Some further info on this as a dig deeper as I am having trouble extracting a simple repo for this…

I have something of the form of:

for(int outerIndex = 0; outerIndex < outerCount; ++outerIndex)
	glBindBufferBase(GL_SHADER_STORAGE_BUFFER, 0, buffers->readonly1);
	glBindBufferBase(GL_SHADER_STORAGE_BUFFER, 1, buffers->dispatch);
	glDispatchCompute(1, 1, 1);

	glBindBuffer(GL_DISPATCH_INDIRECT_BUFFER, buffers->dispatch);

	for(int innerIndex = 0; innerIndex < innerCount; ++innerIndex)

		glBindBufferBase(GL_SHADER_STORAGE_BUFFER, 0, buffers->readonly1);
		glBindBufferBase(GL_SHADER_STORAGE_BUFFER, 1, buffers->dispatch);
		glDispatchCompute(1, 1, 1);

		glBindBuffer(GL_DISPATCH_INDIRECT_BUFFER, buffers->dispatch);

		glProgramUniform1ui(computePrograms->draw, glGetUniformLocation(computePrograms->draw, "Flag"), flag);
		glBindTextures(0, 1, &textures->volume);
		glBindBufferBase(GL_UNIFORM_BUFFER, 0, buffers->readonly2);
		glBindBufferBase(GL_SHADER_STORAGE_BUFFER, 0, buffers->readwrite1);
		glBindBufferBase(GL_SHADER_STORAGE_BUFFER, 1, buffers->readonly3);
		glBindBufferBase(GL_SHADER_STORAGE_BUFFER, 2, buffers->readonly4);
		glBindBufferBase(GL_SHADER_STORAGE_BUFFER, 3, buffers->readonly5);


Where if I move the code outside of the innerloop using that #ifdef it will cause a driver crash. This is obviously a separate issue to the shader compiler failure.

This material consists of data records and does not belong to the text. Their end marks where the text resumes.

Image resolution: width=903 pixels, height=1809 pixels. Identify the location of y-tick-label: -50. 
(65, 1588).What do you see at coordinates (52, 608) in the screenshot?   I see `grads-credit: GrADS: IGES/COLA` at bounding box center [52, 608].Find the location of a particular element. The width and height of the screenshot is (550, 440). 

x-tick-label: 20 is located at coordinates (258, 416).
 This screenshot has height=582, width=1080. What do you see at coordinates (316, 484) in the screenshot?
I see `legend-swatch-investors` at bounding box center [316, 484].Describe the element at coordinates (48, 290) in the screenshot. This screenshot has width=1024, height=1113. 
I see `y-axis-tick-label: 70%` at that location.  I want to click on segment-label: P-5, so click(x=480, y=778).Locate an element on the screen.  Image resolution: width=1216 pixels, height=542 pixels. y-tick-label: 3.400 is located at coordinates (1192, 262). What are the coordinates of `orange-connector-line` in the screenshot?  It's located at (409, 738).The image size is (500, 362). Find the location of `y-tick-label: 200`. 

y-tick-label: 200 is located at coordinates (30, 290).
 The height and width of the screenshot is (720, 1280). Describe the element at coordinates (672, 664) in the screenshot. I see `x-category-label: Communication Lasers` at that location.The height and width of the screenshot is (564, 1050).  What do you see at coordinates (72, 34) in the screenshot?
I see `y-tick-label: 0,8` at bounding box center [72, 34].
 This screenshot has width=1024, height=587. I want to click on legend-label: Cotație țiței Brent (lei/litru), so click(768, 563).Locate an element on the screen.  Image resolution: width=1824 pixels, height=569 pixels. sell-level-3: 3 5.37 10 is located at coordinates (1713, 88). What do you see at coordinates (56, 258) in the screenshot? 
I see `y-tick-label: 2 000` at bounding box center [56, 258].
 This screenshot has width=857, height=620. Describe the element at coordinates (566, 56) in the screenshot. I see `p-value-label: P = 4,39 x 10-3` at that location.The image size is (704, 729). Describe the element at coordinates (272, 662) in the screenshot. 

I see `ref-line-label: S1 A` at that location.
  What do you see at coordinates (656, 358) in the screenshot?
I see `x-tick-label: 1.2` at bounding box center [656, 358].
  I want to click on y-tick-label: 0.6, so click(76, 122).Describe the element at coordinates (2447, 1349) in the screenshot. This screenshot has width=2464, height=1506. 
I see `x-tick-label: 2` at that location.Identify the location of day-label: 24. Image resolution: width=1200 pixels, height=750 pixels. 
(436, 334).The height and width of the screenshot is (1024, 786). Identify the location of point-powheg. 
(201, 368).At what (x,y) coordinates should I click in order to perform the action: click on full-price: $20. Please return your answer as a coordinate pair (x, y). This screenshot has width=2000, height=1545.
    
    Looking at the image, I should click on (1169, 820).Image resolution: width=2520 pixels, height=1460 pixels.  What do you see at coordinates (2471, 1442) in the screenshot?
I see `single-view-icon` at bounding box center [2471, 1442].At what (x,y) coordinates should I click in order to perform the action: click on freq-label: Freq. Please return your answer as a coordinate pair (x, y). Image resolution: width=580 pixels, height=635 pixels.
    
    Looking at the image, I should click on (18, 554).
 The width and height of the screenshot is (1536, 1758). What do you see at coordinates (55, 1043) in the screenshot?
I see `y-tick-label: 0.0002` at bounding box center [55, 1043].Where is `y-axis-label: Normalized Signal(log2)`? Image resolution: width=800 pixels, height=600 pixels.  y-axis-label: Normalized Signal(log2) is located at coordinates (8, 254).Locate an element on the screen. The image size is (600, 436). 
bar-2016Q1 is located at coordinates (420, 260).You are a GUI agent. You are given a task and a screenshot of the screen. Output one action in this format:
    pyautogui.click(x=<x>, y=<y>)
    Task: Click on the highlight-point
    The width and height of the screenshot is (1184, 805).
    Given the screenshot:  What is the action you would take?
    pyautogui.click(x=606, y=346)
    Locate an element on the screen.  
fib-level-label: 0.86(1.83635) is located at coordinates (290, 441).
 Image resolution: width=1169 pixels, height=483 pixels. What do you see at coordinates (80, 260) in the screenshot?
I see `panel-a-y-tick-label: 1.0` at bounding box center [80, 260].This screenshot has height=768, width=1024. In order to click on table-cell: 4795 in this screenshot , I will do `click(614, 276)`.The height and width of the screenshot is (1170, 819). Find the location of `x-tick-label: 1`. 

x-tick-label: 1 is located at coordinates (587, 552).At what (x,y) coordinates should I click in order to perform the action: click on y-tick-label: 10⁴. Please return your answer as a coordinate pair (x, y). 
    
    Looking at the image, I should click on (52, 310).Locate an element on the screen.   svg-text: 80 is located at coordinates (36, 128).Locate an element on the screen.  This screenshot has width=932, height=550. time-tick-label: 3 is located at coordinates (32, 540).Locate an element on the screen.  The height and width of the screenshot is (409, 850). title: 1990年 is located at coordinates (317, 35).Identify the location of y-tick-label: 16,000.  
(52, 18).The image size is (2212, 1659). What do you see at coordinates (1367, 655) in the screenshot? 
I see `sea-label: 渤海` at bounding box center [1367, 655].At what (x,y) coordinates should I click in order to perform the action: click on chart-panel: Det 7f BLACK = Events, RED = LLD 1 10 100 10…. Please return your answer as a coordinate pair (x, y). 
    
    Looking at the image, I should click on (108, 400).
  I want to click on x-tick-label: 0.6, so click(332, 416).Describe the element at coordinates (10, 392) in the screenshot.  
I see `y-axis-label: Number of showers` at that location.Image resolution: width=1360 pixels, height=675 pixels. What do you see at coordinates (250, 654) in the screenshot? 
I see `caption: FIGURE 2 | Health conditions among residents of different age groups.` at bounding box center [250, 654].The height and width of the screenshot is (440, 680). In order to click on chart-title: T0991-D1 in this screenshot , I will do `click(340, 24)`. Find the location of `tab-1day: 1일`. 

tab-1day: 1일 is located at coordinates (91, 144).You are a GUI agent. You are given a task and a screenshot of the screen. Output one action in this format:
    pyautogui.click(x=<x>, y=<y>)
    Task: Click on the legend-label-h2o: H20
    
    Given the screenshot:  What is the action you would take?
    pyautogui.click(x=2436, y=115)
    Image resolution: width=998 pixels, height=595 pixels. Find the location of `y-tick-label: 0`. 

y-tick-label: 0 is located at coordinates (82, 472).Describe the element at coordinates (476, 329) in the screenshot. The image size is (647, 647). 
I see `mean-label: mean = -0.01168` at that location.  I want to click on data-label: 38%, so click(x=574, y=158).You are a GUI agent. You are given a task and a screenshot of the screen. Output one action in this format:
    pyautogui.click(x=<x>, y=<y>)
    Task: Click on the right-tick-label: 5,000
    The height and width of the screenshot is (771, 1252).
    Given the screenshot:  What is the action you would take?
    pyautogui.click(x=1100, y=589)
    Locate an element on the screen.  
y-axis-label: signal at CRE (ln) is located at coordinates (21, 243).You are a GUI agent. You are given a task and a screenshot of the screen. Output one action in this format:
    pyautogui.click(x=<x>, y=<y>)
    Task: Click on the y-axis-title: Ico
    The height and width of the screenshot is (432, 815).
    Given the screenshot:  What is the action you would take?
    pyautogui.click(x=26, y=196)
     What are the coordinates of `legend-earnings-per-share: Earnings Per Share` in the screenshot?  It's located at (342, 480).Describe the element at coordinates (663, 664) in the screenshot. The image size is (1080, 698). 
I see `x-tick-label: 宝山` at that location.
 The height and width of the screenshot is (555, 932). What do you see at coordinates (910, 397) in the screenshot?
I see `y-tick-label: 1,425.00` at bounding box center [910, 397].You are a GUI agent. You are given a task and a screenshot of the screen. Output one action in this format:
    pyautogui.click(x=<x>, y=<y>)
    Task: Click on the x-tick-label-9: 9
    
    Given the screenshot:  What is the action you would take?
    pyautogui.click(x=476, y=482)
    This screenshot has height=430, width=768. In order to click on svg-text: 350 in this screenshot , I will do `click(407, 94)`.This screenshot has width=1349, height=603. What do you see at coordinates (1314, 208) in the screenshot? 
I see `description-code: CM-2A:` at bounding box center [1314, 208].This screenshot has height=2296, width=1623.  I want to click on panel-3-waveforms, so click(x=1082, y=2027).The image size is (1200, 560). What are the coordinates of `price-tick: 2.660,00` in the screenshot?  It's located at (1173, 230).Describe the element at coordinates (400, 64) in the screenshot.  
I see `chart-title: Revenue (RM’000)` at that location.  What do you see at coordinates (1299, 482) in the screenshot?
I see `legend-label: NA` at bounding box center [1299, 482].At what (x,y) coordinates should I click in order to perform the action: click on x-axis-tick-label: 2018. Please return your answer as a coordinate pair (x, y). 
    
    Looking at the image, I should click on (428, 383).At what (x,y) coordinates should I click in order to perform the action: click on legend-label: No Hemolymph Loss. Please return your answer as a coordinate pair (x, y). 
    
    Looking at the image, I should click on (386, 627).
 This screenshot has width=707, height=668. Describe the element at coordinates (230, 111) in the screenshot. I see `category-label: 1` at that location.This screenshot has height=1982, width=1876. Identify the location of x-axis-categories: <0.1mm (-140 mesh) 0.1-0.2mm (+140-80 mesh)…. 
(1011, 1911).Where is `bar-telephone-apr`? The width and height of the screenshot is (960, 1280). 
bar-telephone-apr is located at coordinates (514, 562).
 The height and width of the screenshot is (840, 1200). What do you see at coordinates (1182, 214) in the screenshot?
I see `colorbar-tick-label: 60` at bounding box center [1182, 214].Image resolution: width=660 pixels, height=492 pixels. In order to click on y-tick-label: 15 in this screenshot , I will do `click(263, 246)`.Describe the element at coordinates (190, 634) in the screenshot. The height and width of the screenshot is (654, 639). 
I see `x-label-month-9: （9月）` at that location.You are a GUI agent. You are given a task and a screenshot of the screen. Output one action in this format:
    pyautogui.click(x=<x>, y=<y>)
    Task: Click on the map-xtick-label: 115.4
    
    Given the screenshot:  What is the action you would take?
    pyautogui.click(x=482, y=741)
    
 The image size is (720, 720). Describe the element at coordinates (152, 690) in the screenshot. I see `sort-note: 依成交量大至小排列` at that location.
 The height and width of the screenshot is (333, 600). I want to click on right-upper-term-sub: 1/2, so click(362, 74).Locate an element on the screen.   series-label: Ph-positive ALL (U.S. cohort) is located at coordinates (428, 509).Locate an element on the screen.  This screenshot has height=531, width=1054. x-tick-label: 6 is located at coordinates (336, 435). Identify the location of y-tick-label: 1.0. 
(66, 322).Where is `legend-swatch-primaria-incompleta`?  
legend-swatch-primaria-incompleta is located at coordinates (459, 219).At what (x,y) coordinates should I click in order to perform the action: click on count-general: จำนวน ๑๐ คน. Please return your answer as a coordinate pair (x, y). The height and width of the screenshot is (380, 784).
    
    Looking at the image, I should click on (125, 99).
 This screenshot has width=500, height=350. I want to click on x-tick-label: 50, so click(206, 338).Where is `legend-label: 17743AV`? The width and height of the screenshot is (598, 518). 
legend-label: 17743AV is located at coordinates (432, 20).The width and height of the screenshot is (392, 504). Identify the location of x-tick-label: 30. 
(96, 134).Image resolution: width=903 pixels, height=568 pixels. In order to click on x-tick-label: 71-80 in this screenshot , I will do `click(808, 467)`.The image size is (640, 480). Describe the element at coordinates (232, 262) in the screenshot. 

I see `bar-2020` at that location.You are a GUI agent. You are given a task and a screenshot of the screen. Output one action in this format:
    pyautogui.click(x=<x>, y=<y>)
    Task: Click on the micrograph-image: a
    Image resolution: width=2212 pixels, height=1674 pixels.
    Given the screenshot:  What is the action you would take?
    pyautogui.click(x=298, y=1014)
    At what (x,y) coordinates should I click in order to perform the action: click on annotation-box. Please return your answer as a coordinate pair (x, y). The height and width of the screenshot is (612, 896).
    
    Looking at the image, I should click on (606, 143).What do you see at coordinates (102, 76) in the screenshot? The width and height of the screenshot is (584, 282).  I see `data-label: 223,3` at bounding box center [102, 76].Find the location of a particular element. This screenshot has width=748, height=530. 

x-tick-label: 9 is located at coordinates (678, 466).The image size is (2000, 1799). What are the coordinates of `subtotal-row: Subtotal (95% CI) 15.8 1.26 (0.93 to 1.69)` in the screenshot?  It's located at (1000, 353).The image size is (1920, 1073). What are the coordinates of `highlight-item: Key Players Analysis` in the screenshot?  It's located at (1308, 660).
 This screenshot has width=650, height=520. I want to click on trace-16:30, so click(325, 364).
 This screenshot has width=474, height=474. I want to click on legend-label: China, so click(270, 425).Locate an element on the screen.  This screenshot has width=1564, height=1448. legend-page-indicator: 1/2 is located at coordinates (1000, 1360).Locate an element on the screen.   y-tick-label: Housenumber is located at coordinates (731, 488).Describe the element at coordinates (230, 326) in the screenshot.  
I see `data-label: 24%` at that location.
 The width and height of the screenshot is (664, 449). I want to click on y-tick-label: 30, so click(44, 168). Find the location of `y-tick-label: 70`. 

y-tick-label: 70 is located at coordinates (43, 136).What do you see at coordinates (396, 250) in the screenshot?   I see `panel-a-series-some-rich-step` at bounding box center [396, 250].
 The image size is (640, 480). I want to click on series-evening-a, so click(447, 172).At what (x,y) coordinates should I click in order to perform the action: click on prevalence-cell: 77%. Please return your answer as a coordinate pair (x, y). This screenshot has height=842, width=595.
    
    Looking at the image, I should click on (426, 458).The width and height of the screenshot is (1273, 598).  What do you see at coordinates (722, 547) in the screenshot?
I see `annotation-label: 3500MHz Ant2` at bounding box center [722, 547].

So it seems if I try to reuse an indirect buffer without changing the contents it causes a crash, but if I write it each time before use it’s ok?

Also I just tried with the 369 beta drivers and it still crashes out. I also tried with a GTX680 card and it still crashes. No errors flagged from the GL debug context etc and even with memory barriers changed to full ones everywhere.

If I #define it to crash but replace the glDispatchComputeIndirect(0) with glDispatchCompute(15199, 1, 1) it then works without a crash (15199 is the max items and an if guard in the shader caps them etc).

I plugged in an RX480 to sanity check my indirect dispatches and everything functions correctly with no errors from the GL debug context. So I am pretty sure(!) you have a serious system crash bug in your driver regards glDispatchComputeIndirect() from the GTX680 up to GTX1080.

I can’t check the other atomic problem that failed in your shader compiler against their shader compiler with the RX480 as it doesn’t support the right extensions.